Friday, July 20, 2018

Effects of market outcomes on sellers tax.

If the government is proposing a new law for tax by saying all the fruit juice shops has to pay a tax of Rs1.50 for every sale. So as to now analyse the supplier and buyer part in this has to be seggregated into three steps.
1. Does this law affects the supply or demand cure?
2. To check the variation of the curve?
3. To examine the way in which the shift affects the equilibrium curve?

Step 1:
In the above case, since the tax is not impossed on buyers there will not be any change in the demand curve.

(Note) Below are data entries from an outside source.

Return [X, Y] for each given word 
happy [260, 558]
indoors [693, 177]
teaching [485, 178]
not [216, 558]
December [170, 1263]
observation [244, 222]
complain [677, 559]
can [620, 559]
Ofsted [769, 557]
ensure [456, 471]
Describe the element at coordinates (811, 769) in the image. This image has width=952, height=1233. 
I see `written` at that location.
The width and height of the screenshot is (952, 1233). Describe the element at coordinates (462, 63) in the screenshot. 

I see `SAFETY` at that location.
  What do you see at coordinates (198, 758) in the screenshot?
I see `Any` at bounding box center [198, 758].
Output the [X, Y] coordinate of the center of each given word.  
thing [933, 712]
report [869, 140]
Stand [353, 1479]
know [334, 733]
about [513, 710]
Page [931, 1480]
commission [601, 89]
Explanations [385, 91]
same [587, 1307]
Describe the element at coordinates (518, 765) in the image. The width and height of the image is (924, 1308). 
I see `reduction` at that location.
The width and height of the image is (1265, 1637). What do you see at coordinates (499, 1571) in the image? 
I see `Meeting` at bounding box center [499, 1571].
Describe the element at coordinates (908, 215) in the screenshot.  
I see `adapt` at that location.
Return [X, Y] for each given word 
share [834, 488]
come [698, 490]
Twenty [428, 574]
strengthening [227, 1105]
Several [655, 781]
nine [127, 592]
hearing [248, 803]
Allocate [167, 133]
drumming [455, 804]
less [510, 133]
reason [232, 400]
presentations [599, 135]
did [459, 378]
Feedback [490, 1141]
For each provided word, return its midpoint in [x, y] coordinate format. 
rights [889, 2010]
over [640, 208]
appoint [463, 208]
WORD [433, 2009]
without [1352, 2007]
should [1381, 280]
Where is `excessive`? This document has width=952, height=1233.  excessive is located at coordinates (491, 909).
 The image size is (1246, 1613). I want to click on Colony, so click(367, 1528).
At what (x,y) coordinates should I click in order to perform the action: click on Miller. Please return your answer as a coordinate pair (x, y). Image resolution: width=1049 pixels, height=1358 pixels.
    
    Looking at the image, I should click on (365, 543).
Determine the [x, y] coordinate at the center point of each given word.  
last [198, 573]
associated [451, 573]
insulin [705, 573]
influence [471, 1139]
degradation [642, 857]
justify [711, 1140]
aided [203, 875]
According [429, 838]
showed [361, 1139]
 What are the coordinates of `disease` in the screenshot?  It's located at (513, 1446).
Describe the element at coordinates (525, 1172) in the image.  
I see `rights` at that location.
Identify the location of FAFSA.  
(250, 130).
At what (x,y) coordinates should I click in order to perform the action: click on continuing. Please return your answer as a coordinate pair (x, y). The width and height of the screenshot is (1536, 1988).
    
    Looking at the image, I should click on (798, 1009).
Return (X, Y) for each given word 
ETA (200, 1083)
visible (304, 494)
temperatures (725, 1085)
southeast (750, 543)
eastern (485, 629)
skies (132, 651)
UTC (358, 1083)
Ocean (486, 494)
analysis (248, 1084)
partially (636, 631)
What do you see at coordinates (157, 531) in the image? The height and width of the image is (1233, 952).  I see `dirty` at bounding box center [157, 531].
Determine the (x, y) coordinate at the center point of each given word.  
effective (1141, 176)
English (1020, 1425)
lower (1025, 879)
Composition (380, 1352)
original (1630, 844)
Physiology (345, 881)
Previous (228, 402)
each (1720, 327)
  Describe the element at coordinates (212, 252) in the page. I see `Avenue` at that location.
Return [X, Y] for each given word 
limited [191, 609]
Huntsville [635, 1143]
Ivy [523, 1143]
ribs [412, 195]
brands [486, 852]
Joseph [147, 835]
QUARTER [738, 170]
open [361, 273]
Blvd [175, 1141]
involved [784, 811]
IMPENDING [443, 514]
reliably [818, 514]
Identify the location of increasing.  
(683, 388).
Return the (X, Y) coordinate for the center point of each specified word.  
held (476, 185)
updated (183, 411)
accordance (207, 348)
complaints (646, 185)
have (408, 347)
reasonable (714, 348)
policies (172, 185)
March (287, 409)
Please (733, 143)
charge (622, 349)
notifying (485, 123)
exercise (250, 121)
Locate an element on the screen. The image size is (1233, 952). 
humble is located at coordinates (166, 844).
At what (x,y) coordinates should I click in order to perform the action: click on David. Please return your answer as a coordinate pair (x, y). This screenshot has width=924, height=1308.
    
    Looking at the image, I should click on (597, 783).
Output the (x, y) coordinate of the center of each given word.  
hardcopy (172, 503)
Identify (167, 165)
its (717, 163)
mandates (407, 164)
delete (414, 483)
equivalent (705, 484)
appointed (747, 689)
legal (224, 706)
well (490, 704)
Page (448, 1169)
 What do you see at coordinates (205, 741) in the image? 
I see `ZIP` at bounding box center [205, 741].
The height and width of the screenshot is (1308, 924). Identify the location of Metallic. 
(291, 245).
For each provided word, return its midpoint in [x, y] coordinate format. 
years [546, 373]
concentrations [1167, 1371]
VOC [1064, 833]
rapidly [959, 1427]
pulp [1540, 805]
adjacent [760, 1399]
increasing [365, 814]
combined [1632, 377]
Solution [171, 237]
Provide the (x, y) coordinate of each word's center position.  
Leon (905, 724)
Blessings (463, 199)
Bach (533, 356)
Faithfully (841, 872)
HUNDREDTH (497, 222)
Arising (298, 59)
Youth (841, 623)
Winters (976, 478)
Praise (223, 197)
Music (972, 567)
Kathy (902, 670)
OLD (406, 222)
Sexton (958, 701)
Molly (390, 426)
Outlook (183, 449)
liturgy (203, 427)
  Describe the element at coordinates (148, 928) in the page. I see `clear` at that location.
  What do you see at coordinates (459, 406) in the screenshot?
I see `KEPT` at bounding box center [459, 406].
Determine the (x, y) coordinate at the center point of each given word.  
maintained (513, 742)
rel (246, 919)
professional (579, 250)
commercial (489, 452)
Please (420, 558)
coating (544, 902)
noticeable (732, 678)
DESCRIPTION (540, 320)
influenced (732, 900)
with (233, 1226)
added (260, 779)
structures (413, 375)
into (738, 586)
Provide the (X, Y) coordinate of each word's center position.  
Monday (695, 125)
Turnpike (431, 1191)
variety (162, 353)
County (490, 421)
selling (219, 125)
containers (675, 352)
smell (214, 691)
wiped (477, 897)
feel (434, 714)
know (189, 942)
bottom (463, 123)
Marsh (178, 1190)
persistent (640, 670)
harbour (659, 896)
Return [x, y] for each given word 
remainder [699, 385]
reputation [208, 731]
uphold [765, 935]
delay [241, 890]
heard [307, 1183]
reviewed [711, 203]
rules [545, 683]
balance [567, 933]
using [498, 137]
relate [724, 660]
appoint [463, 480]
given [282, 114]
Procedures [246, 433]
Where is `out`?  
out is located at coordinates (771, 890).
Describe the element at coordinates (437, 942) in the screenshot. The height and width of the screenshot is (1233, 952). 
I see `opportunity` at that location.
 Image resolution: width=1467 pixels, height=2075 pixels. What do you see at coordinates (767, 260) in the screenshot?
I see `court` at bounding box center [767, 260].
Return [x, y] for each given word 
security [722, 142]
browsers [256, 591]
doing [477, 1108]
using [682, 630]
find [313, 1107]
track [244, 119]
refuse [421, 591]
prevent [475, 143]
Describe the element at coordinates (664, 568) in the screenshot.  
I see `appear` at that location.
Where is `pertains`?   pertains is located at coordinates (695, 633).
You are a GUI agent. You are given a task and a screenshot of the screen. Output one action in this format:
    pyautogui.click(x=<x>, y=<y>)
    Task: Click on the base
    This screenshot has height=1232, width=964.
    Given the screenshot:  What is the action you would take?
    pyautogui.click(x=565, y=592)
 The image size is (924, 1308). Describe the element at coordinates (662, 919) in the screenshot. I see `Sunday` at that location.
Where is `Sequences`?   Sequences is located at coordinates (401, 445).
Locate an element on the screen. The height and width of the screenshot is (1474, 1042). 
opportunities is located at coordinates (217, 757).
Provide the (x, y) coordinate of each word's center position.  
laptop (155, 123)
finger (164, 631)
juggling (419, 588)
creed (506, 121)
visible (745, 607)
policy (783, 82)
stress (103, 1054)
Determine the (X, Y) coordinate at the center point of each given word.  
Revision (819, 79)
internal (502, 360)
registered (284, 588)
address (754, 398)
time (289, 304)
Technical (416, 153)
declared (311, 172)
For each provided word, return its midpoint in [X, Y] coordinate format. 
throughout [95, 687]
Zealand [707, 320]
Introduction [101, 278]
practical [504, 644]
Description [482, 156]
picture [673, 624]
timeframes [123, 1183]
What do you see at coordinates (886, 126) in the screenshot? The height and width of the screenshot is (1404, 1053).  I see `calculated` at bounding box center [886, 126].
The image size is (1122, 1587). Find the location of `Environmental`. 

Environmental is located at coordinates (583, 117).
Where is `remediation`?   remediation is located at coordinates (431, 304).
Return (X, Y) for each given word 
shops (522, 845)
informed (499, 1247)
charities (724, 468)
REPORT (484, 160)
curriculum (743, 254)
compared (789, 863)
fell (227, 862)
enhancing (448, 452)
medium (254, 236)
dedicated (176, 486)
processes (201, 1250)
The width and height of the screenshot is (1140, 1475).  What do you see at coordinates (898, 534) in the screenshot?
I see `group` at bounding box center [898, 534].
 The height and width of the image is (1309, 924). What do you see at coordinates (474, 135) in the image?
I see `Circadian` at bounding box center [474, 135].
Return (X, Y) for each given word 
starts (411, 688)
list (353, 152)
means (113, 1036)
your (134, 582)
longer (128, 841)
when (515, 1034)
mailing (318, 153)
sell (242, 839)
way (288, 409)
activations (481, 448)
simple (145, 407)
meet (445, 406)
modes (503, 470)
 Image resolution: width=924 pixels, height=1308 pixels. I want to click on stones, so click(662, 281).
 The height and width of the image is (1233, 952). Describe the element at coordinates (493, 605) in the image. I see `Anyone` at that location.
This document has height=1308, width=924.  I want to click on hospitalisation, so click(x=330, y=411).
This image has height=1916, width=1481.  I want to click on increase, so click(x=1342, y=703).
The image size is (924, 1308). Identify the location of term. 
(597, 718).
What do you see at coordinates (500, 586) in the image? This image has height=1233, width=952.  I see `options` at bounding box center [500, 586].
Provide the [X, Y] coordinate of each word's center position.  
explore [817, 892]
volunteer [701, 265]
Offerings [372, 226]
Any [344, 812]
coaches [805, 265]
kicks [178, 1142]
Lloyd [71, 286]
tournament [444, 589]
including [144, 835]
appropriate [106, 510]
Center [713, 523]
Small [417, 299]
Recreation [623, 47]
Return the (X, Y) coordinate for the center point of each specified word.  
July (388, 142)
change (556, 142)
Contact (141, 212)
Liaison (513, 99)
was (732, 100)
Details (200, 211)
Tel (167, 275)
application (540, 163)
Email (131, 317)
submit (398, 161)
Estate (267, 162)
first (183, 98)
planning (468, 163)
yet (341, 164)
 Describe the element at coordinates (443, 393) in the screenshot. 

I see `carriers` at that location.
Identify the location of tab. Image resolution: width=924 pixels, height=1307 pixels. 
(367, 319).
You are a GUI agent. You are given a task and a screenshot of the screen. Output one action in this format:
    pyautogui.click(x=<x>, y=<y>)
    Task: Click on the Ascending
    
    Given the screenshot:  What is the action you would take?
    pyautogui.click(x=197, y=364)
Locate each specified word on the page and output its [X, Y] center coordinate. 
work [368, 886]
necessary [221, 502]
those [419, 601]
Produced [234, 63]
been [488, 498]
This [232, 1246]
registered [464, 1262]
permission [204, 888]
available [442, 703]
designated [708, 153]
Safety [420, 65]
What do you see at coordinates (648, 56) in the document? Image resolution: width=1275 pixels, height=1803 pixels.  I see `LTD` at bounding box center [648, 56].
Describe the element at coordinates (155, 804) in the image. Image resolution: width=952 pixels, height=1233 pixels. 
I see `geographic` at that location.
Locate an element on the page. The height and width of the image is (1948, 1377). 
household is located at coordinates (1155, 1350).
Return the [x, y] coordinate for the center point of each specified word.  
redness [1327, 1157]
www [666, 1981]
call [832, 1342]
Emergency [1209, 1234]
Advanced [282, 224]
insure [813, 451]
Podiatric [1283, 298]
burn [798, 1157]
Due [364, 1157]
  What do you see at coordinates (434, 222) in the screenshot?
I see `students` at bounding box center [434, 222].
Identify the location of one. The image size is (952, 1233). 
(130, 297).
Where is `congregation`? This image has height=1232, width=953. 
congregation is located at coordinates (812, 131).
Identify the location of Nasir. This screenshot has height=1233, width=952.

On the other hand the profit for the sellers actually reduces and thus makes an change in the supply curve.
Step 2:
Since the tax on sellers increases the cost production and selling, obviously the the quantity per sale will be reduced. Now when a customer comes to buy a juice is worth of Rs25, now the seller will make sure the quantity is of worth of 24.50. This is because, the seller has to pay 1.50 to the government and now there will be a change in the supply curve towards the left.
Step 3:
On moving to the equilibrium curve, the count of the number of juices goes down and obviously means that the buyers buy less. This actually portrays that the fruit juice market has come down.
Now on having an deep analysis when a tax is impossed, both the sellers(directly) and the buyers(indirectly) are paying the tax.